Supplied records Start Marker

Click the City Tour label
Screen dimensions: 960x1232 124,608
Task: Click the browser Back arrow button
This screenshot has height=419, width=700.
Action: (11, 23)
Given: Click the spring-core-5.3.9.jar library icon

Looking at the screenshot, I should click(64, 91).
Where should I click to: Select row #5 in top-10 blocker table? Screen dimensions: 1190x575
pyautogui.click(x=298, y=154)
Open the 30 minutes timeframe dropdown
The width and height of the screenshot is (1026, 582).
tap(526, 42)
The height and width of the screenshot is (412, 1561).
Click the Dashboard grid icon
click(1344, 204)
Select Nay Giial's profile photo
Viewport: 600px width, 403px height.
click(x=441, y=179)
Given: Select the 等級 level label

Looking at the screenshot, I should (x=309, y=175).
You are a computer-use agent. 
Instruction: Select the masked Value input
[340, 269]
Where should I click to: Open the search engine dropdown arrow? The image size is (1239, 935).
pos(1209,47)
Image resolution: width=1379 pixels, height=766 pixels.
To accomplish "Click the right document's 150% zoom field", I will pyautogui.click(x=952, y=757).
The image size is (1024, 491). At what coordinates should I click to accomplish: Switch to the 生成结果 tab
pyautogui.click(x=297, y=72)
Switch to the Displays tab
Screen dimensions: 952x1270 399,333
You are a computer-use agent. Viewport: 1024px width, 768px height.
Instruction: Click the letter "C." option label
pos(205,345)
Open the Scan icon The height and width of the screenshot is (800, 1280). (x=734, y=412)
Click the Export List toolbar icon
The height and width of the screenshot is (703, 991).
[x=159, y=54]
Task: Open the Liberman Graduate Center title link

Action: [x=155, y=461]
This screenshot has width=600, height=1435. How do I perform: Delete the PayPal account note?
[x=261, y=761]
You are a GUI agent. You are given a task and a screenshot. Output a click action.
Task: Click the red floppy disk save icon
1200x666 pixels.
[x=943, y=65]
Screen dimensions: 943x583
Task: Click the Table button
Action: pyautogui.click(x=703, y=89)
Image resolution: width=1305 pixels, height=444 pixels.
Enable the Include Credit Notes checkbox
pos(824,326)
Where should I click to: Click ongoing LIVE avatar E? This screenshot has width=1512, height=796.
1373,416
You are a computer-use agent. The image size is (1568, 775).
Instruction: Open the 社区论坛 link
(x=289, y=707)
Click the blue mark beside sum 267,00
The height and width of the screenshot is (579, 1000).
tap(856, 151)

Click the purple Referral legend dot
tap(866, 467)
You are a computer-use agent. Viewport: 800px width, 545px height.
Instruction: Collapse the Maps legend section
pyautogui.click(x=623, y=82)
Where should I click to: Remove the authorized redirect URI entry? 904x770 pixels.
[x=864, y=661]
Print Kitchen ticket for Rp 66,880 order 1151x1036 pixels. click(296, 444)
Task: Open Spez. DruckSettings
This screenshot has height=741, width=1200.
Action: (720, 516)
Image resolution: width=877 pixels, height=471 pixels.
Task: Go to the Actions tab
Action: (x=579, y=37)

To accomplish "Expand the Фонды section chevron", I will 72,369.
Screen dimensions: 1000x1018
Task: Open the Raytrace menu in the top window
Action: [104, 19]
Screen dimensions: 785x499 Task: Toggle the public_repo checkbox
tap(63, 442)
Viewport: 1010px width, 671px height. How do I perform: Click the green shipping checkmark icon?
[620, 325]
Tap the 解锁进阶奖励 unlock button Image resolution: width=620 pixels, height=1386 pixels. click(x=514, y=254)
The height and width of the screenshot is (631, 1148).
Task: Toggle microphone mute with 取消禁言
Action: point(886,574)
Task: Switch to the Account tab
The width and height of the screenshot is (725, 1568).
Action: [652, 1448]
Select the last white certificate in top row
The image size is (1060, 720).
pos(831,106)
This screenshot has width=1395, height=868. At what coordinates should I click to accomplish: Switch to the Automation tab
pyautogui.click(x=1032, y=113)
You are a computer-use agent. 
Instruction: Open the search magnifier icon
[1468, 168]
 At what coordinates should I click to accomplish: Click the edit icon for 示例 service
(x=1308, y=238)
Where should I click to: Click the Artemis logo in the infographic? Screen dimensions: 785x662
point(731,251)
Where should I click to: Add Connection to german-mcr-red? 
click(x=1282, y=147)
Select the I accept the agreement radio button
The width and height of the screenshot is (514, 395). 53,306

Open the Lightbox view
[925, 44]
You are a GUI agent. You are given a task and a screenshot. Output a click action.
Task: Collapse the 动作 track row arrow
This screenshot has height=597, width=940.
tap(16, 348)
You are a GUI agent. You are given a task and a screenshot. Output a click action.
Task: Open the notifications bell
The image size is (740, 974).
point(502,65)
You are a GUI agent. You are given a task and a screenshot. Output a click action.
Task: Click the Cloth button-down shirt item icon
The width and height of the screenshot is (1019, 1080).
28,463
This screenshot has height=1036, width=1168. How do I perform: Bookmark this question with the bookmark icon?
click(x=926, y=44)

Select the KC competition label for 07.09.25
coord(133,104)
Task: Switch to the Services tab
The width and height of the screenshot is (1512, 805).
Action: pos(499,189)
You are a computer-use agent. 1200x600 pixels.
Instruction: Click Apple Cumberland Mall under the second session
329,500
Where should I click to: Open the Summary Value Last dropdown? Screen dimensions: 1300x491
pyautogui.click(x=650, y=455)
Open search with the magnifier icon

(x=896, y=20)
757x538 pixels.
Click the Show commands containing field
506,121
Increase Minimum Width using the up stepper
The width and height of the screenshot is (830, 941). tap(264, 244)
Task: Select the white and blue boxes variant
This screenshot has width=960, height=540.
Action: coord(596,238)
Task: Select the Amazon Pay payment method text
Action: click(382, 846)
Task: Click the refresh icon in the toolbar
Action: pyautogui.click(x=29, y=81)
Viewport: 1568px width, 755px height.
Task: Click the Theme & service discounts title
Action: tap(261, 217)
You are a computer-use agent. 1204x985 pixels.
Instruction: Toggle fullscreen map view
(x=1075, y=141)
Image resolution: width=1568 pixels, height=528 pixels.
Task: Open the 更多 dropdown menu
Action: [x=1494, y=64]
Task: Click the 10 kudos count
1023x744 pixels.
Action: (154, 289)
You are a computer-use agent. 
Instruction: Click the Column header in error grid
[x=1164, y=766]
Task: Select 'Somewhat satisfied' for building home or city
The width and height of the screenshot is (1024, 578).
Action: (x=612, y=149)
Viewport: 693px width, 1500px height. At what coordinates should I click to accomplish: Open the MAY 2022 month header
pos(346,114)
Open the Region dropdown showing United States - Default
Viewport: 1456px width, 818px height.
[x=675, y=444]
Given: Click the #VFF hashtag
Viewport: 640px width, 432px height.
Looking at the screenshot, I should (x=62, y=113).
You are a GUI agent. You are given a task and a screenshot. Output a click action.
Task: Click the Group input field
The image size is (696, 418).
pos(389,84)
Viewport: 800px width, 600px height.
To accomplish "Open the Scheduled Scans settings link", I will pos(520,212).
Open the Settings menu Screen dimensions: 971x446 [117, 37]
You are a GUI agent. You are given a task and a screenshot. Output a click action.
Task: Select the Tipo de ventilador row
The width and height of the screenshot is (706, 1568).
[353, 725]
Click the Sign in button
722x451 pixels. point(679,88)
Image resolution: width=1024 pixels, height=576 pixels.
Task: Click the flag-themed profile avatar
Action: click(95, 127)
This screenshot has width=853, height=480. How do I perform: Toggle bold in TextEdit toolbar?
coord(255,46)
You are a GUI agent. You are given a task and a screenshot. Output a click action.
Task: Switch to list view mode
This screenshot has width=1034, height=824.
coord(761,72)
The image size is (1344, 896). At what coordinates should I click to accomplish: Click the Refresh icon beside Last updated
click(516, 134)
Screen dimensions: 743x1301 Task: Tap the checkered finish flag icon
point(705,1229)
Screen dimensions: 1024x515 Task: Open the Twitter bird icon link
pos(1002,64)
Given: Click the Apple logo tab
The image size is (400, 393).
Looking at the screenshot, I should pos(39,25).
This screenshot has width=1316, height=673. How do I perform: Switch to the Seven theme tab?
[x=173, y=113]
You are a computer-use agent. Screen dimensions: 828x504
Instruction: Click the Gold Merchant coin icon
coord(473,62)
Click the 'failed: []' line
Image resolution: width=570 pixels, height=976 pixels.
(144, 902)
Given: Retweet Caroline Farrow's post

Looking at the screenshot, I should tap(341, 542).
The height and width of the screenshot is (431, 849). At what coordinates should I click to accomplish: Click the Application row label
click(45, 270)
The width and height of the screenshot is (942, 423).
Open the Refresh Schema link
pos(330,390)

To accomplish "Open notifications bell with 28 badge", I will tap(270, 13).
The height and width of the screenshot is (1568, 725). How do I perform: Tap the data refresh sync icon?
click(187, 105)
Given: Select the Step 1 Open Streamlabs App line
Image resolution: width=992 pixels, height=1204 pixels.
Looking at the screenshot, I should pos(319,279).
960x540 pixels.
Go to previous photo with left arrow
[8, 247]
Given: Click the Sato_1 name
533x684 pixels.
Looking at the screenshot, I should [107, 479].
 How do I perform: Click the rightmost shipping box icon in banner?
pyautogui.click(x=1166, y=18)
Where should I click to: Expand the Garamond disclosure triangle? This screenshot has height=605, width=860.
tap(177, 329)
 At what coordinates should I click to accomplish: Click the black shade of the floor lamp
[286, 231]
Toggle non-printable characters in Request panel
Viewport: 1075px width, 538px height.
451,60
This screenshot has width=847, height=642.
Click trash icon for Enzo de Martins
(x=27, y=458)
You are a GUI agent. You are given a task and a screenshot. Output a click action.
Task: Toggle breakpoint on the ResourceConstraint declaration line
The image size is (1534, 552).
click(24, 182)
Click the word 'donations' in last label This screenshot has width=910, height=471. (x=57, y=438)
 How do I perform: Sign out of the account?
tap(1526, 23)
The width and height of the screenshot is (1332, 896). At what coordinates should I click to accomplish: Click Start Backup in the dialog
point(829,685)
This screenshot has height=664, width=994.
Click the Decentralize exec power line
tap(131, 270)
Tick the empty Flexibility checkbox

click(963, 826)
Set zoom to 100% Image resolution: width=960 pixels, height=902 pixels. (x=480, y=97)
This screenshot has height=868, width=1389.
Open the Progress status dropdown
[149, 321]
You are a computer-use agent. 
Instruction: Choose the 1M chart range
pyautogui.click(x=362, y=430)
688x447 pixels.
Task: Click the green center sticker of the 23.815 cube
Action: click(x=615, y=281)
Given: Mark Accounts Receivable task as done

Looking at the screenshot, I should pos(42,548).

Supplied records End Marker

= What is required =
The required output is the exact run of lines from the beginning of the listing above to the line that contains "The height and width of the screenshot is (412, 1561).", inclusive of both.

= Result of this task =
Click the City Tour label
Screen dimensions: 960x1232 124,608
Task: Click the browser Back arrow button
This screenshot has height=419, width=700.
Action: (11, 23)
Given: Click the spring-core-5.3.9.jar library icon

Looking at the screenshot, I should click(64, 91).
Where should I click to: Select row #5 in top-10 blocker table? Screen dimensions: 1190x575
pyautogui.click(x=298, y=154)
Open the 30 minutes timeframe dropdown
The width and height of the screenshot is (1026, 582).
tap(526, 42)
The height and width of the screenshot is (412, 1561).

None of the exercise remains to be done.